Task goal: Collect every line of the listing below that contains the word "with". Letter case matters.

Entries provided:
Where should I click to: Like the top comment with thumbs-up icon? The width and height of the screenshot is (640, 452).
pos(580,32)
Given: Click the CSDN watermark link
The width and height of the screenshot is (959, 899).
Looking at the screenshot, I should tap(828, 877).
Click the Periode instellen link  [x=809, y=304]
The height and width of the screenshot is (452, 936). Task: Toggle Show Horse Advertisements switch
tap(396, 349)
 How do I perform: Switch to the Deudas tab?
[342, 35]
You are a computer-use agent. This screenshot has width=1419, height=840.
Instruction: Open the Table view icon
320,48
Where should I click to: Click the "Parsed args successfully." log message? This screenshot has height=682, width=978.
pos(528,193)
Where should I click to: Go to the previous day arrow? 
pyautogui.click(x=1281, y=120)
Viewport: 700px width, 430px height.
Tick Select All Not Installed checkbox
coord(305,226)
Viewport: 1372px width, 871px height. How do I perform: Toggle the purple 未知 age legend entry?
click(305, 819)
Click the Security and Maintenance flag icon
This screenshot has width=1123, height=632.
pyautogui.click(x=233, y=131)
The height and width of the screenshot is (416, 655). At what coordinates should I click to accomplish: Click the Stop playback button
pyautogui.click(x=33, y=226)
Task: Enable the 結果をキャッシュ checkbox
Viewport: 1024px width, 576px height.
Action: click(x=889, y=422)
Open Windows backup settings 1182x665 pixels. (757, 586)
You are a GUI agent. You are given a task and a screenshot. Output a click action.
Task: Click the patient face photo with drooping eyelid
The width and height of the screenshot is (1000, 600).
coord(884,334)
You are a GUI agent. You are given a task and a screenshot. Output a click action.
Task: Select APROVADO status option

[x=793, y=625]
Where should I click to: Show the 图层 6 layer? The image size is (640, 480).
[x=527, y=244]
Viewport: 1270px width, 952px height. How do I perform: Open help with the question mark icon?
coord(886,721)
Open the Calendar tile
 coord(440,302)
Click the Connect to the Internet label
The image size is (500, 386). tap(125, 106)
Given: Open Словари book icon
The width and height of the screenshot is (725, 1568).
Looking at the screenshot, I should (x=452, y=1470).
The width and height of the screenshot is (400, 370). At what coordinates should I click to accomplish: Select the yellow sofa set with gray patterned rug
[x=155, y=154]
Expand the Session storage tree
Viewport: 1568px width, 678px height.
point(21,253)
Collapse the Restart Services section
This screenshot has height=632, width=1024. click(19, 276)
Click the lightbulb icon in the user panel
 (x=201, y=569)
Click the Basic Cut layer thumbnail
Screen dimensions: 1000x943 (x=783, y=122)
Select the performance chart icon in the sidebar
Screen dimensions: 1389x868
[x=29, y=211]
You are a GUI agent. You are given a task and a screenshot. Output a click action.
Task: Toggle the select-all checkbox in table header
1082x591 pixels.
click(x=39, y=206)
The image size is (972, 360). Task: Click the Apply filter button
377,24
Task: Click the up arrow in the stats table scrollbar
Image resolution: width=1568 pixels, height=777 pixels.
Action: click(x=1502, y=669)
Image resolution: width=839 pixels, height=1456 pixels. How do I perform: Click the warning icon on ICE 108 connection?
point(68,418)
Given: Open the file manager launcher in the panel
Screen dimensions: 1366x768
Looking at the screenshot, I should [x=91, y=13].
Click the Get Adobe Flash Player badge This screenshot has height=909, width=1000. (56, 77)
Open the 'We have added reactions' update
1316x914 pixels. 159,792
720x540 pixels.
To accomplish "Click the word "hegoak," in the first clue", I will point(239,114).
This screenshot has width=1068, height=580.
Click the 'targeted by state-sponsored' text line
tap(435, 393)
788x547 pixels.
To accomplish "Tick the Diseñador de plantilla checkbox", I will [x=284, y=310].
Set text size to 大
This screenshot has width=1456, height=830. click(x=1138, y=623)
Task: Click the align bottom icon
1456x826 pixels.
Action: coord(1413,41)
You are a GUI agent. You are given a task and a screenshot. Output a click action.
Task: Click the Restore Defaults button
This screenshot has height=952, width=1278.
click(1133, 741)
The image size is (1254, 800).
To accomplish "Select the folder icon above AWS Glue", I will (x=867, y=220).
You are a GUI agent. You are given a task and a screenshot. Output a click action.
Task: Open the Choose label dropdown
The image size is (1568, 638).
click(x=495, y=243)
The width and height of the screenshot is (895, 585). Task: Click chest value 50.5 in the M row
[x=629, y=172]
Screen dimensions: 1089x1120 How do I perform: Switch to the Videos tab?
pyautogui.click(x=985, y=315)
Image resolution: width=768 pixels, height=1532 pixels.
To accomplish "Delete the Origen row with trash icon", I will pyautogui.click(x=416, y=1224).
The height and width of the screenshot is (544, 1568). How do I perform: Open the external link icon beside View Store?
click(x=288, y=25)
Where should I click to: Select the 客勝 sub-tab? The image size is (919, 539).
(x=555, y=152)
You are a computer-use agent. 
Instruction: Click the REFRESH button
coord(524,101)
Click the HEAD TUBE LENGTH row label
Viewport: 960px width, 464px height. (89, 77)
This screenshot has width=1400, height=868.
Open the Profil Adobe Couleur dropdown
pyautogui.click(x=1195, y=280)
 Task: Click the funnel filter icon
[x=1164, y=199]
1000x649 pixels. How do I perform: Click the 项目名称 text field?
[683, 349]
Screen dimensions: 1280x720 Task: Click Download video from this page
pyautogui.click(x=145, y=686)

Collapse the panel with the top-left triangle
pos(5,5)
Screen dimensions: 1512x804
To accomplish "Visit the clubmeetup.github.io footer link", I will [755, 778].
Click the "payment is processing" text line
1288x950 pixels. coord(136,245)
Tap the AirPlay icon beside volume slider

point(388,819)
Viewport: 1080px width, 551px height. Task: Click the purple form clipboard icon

The output:
Where should I click to: Like the top comment with thumbs-up icon? The width and height of the screenshot is (640, 452).
Task: Click the patient face photo with drooping eyelid
Viewport: 1270px width, 952px height. How do I perform: Open help with the question mark icon?
The width and height of the screenshot is (400, 370). At what coordinates should I click to accomplish: Select the yellow sofa set with gray patterned rug
To accomplish "Delete the Origen row with trash icon", I will pyautogui.click(x=416, y=1224).
Collapse the panel with the top-left triangle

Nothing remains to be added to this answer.